- Location: Across Iraq
- Date: 19 March 2013
- Target: Shia civilians, Iraqi security forces
- Attack type: Car bombings, suicide bombings, roadside bombings, shootings
- Weapons: Car bombs; IEDs; Automatic weapons;
- Deaths: At least 98
- Injured: At least 240

= 19 March 2013 Iraq attacks =

Bombings and shootings in Baghdad, U.S.-occupied Iraq

The 19 March 2013 Iraq attacks were a series of coordinated bombings and shootings across the capital Baghdad and several major cities in the north and central parts of the country. At least 98 people were killed and more than 240 others injured in the wave of violence, which took place on the tenth anniversary of the beginning of the Iraq War.

==Background==
The attacks occurred on the 10th anniversary of the Iraq War, and about sixteen months following the withdrawal of the United States military forces from the area, leaving the security of the country in the hands of the Iraqi security forces. Violence slightly rose during 2012, with militant groups averaging about one major attack every month.

In addition, the country was in the midst of major protests by the Sunni population that began in December 2012. On 25 January 2013, the demonstrations against the government of Prime Minister Nouri al-Maliki turned deadly in Fallujah, as soldiers opened fire on a crowd of rock-throwing demonstrators, killing 7 and injuring more than 70 others. Three soldiers were later shot to death in retaliation for the incident, and clashes erupted in the city.

On 14 February Human Rights Watch called on Iraqi authorities to complete and announce the results of the ongoing parliamentary committee and the Defense Ministry investigations into the Fallujah shootings. On 8 March Iraqi Police forces shot at protesters in Mosul, killing three and injuring nine others. In response to this, Agriculture Minister Izz al-Din al-Dawla announced his resignation, while Parliament Speaker Usama al-Nujayfi called on other Sunni officials to follow suit.

== Attacks ==
Numerous attacks were conducted within hours of each other on 19 March 2013 across Baghdad, Mosul and several smaller cities in Iraq.
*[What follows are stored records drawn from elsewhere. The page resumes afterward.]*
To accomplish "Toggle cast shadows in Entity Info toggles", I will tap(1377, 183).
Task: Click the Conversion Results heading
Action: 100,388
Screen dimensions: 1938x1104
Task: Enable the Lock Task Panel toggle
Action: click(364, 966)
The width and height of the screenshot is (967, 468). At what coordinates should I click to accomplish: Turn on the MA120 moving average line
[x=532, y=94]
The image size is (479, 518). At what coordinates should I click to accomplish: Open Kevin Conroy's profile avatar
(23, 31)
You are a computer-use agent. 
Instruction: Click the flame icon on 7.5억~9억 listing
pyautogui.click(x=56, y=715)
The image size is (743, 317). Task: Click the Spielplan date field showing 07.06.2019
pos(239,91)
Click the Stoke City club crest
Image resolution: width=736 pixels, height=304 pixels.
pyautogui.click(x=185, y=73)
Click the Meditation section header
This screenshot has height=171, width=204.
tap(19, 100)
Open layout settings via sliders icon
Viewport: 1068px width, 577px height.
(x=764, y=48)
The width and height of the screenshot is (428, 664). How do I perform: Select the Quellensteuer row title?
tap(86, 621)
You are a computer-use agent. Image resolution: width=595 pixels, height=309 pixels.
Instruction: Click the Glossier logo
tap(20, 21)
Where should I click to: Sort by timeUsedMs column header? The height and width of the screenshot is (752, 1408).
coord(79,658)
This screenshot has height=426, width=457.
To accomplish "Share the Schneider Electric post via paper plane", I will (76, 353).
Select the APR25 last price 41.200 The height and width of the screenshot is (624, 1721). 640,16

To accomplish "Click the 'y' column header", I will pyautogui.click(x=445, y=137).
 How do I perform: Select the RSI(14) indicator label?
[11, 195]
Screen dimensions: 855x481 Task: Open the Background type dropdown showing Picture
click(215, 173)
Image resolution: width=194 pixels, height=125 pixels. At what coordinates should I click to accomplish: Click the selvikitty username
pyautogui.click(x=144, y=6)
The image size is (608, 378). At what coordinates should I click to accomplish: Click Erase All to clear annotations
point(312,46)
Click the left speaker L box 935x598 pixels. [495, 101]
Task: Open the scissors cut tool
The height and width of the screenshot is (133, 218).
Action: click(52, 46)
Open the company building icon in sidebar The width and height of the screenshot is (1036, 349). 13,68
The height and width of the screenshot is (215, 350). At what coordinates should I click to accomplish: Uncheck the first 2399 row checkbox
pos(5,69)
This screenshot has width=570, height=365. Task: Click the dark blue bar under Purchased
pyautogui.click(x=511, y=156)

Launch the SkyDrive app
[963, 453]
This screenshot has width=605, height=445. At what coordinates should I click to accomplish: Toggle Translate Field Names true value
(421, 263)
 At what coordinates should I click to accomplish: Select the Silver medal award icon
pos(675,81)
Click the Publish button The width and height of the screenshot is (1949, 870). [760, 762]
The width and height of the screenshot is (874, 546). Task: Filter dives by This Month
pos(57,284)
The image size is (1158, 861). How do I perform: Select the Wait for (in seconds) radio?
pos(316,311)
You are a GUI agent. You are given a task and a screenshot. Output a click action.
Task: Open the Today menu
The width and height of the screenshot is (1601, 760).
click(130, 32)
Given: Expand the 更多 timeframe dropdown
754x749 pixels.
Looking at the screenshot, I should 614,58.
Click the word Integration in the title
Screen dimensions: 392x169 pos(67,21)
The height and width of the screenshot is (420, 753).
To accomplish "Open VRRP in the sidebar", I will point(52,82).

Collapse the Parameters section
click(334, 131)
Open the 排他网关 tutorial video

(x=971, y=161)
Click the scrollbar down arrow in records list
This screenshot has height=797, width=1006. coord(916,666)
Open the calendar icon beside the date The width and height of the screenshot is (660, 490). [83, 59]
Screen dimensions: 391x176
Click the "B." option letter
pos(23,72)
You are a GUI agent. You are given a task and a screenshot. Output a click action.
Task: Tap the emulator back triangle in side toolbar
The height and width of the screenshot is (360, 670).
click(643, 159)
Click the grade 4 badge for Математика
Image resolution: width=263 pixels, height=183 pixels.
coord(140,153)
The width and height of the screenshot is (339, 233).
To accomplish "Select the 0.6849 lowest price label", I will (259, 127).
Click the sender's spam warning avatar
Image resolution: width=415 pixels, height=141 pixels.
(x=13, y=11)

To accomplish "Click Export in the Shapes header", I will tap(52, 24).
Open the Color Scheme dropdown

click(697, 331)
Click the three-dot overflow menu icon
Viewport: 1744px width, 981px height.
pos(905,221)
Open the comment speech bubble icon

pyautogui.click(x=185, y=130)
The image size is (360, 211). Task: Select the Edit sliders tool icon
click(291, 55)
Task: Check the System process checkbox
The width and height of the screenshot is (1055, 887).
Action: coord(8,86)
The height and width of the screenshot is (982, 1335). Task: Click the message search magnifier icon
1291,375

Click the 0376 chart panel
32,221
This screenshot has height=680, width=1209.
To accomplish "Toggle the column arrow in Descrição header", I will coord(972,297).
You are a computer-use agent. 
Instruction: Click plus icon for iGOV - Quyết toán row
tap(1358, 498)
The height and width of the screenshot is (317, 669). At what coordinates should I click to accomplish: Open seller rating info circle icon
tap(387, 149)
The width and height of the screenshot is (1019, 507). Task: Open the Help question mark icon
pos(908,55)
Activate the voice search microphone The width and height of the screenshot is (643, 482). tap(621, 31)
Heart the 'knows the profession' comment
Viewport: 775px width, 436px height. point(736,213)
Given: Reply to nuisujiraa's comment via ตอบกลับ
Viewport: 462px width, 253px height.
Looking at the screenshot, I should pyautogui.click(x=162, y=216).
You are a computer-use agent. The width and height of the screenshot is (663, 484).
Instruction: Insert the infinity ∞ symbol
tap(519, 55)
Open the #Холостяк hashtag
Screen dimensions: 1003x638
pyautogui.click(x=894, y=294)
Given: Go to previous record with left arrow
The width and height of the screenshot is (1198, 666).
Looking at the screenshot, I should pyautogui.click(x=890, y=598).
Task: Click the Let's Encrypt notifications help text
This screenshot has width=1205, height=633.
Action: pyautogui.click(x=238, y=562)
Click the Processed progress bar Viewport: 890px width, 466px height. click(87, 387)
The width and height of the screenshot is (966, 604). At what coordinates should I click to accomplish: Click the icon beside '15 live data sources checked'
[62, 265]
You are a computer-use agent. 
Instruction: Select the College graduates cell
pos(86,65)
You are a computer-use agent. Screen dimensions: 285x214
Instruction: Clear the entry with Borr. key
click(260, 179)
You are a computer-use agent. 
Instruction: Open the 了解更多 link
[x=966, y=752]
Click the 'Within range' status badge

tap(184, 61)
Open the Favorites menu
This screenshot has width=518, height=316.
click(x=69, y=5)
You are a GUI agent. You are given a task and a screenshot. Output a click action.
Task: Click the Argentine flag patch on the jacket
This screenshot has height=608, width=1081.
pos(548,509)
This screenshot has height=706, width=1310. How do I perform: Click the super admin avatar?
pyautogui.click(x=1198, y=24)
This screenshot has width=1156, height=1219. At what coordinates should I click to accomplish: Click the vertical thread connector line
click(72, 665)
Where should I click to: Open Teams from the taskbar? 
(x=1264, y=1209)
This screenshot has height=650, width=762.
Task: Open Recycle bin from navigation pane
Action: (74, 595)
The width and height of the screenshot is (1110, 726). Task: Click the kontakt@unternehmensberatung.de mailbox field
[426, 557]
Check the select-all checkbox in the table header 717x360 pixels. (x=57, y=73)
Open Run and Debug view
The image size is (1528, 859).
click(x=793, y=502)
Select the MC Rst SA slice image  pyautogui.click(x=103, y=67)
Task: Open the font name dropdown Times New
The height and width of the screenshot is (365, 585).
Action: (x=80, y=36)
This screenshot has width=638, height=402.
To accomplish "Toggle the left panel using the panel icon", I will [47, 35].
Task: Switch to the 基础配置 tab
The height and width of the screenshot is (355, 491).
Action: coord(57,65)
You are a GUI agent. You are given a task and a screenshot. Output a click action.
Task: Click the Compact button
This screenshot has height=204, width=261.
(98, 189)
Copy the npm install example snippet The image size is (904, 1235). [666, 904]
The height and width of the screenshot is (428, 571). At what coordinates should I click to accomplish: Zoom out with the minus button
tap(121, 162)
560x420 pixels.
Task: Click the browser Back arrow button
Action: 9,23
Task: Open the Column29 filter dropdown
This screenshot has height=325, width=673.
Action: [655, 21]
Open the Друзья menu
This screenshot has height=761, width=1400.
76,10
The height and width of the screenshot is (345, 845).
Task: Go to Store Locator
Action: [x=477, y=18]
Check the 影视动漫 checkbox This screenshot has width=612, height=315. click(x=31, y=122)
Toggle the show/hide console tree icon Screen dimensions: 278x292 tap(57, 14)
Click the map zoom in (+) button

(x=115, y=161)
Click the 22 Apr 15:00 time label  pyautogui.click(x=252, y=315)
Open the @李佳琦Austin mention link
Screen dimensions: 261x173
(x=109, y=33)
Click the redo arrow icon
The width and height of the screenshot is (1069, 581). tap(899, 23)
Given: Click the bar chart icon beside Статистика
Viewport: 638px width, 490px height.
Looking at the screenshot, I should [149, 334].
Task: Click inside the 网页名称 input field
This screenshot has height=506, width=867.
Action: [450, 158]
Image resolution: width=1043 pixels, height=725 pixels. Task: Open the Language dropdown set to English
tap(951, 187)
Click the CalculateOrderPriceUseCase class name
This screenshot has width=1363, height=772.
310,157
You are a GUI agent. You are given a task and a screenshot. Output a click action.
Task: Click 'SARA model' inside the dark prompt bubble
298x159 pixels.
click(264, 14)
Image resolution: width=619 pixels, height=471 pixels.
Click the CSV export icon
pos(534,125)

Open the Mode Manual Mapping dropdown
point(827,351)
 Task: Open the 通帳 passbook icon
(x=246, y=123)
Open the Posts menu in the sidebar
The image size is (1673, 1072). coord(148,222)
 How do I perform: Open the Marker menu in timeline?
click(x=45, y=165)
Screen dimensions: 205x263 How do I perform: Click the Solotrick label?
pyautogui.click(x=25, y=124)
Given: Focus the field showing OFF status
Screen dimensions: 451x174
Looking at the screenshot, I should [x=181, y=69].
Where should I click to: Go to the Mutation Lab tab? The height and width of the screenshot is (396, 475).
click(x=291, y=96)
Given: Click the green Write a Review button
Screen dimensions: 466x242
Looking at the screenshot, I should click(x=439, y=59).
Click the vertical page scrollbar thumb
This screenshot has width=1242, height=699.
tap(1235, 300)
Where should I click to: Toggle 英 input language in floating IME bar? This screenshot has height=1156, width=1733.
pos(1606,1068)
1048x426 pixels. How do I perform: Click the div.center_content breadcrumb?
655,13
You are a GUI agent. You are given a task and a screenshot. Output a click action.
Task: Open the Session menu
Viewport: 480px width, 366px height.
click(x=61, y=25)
- In the capital Baghdad the string of attacks began around 8:00 AM local time, with blasts in the Mashtal and New Baghdad neighborhoods that killed eight and left 20 others injured. A bomb at the Ministry of Labor in Qahira killed seven and wounded 21, while another blast at a restaurant near the entrance to the Green Zone left six dead and 15 injured. At least seven car bombs were detonated and a number of shootings took place in Kadhimiya, Zafraniya and Husseiniya, killing 28 and wounding 70. The sprawling Sadr City slum was a target as well – sticky bombs killed four civilians, an IED killed two others, while car bomb attacks against security forces killed six and injured 22 others.
- Just south of the capital, two car bombs at a checkpoint and a bus stop in Iskandariya killed eight and wounded eight others. A similar attack in Mahmoudiyah left five dead and ten injured. Mortar strikes in Taji, Haditha and Haswa killed five and injured eight others. Car bombings in Baqubah, Musayyib and Tarmiyah killed four and injured at least ten others.
- In Iraq's north, a suicide bomber assassinated a local police chief and two of his bodyguards in Mosul, while injuring seven others. Another bombing in the city left three civilians dead and five injured, while a tribal chief was gunned down near his home in nearby Noor. Roadside blasts in Tikrit killed two policemen and left two others injured. Another officer died and two were injured in similar attacks in Sinjar and Ramadi. In Tuz Khormato, gunmen blew up a grocery store, killing two and injuring four others. A car bomb in Baiji killed a police officer and injured 11 civilians, mostly students, while an intelligence official was gunned down in Tel Keppe.

==Perpetrators==

On 20 March, the Islamic State of Iraq claimed responsibility for the wave of attacks in a statement published on a militant website. The group said the violence was in response to "the executions and massacres of convicted Sunni inmates" held in Iraqi prisons and warned the government to stop with the practice or "expect more bad events ... and seas of blood".

==Reactions==

===Domestic===
- Iraq – Interior Ministry spokesperson Col. Saad Maan announced a large-scale investigation of the attacks on 20 March, saying that government forces "will not give up their responsibility and duty to fight terrorism" and promising "a swift and painful reaction" against the groups involved. Deputy Prime Minister Saleh al-Mutlaq asked people to "show compassion towards their brothers, the families of the victims, and help security forces in their effort" against terrorism.

===International===
- China – Foreign Ministry spokesman Hong Lei said his country condemned the attacks, adding that the Chinese government hoped that the "relevant parties can strengthen their unity in order to safeguard and promote the stability and development of Iraq".
- European Union – High Representative Catherine Ashton condemned the "unacceptable" attacks, adding that Iraqis need to "remain steadfast in their continued rejection of attempts by extremists to undermine the security and stability of their country". She also called on the Iraqi government and all leaders to engage in "genuine" dialogue in order to solve the problems facing the country.